1. **Think about the opposite:** Instead of thinking about men who *live* (which is a high probability, 0.95), let's think about men who *don't live*. The chance of a man not living is small: 1 - 0.95 = 0.05.
* If at least 56 men live, that means at most 4 men (60 - 56 = 4) *don't* live.
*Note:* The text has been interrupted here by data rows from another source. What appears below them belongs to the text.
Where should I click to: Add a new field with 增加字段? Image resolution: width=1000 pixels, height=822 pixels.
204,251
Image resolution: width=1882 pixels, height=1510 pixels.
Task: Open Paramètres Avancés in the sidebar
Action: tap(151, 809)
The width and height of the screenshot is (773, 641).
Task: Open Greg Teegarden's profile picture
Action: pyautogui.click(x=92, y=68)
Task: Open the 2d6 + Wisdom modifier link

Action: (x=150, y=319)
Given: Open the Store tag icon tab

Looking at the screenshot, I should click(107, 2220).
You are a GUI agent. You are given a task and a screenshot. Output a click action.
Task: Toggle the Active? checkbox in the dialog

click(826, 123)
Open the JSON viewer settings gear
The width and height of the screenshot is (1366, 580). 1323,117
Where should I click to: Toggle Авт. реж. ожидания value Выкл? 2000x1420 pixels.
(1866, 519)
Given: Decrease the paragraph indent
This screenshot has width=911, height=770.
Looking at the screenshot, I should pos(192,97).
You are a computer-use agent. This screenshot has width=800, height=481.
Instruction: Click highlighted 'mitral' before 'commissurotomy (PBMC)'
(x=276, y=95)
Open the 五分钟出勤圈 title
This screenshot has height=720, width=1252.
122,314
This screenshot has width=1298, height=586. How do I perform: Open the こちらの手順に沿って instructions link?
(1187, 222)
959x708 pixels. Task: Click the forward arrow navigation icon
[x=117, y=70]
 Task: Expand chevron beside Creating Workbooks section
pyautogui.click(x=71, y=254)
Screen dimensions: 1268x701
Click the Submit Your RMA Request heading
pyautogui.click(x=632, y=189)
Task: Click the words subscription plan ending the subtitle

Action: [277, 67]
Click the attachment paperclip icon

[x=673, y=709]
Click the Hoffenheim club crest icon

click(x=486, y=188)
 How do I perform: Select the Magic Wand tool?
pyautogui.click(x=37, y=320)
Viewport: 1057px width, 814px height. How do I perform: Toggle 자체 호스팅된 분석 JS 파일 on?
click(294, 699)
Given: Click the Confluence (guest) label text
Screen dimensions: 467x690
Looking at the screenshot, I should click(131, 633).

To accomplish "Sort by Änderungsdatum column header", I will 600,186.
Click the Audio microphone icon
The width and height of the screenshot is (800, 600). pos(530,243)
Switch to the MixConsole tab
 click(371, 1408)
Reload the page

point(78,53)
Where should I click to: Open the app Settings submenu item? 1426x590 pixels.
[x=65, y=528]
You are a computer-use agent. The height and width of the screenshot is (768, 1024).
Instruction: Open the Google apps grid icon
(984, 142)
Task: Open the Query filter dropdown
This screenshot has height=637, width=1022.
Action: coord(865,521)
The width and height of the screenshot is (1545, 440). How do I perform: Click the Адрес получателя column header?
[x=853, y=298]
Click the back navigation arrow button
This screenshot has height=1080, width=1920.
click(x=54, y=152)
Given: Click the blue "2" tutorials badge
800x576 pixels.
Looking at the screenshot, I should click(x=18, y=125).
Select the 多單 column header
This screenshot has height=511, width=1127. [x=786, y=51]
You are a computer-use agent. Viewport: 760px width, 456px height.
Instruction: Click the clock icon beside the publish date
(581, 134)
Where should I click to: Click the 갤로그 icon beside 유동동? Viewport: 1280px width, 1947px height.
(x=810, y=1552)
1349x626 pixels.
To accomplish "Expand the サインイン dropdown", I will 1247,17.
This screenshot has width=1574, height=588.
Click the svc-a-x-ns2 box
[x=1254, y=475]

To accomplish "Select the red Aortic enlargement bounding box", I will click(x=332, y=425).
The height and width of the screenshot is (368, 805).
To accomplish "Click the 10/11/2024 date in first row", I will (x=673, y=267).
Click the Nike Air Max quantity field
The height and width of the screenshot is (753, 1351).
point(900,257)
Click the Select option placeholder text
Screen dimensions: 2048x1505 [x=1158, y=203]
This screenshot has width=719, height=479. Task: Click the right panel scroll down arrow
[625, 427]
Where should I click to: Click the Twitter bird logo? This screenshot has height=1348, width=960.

2. **Use a special trick:** When we have a lot of observations (like 60 men) and a very small probability for the "opposite" event (like not living, which is 0.05), we can use a cool trick called the Poisson approximation. It makes calculations simpler.
* First, we find an average number of "failures" (men who don't live) we expect. This is the total number of men multiplied by the small probability: 60 * 0.05 = 3. So, we expect about 3 men not to live.
* Then, we use a special formula for the Poisson distribution to find the probability that 0, 1, 2, 3, or 4 men *don't* live.

3. **Calculate and sum:**
* Probability (0 men don't live) ≈ 0.0498
* Probability (1 man doesn't live) ≈ 0.1494
* Probability (2 men don't live) ≈ 0.2240
* Probability (3 men don't live) ≈ 0.2240
* Probability (4 men don't live) ≈ 0.1681
* Adding these up gives us about 0.8153.

This approximation (0.8153) is a bit different from the exact answer (0.9963), but it's a good estimate when the probability is really small.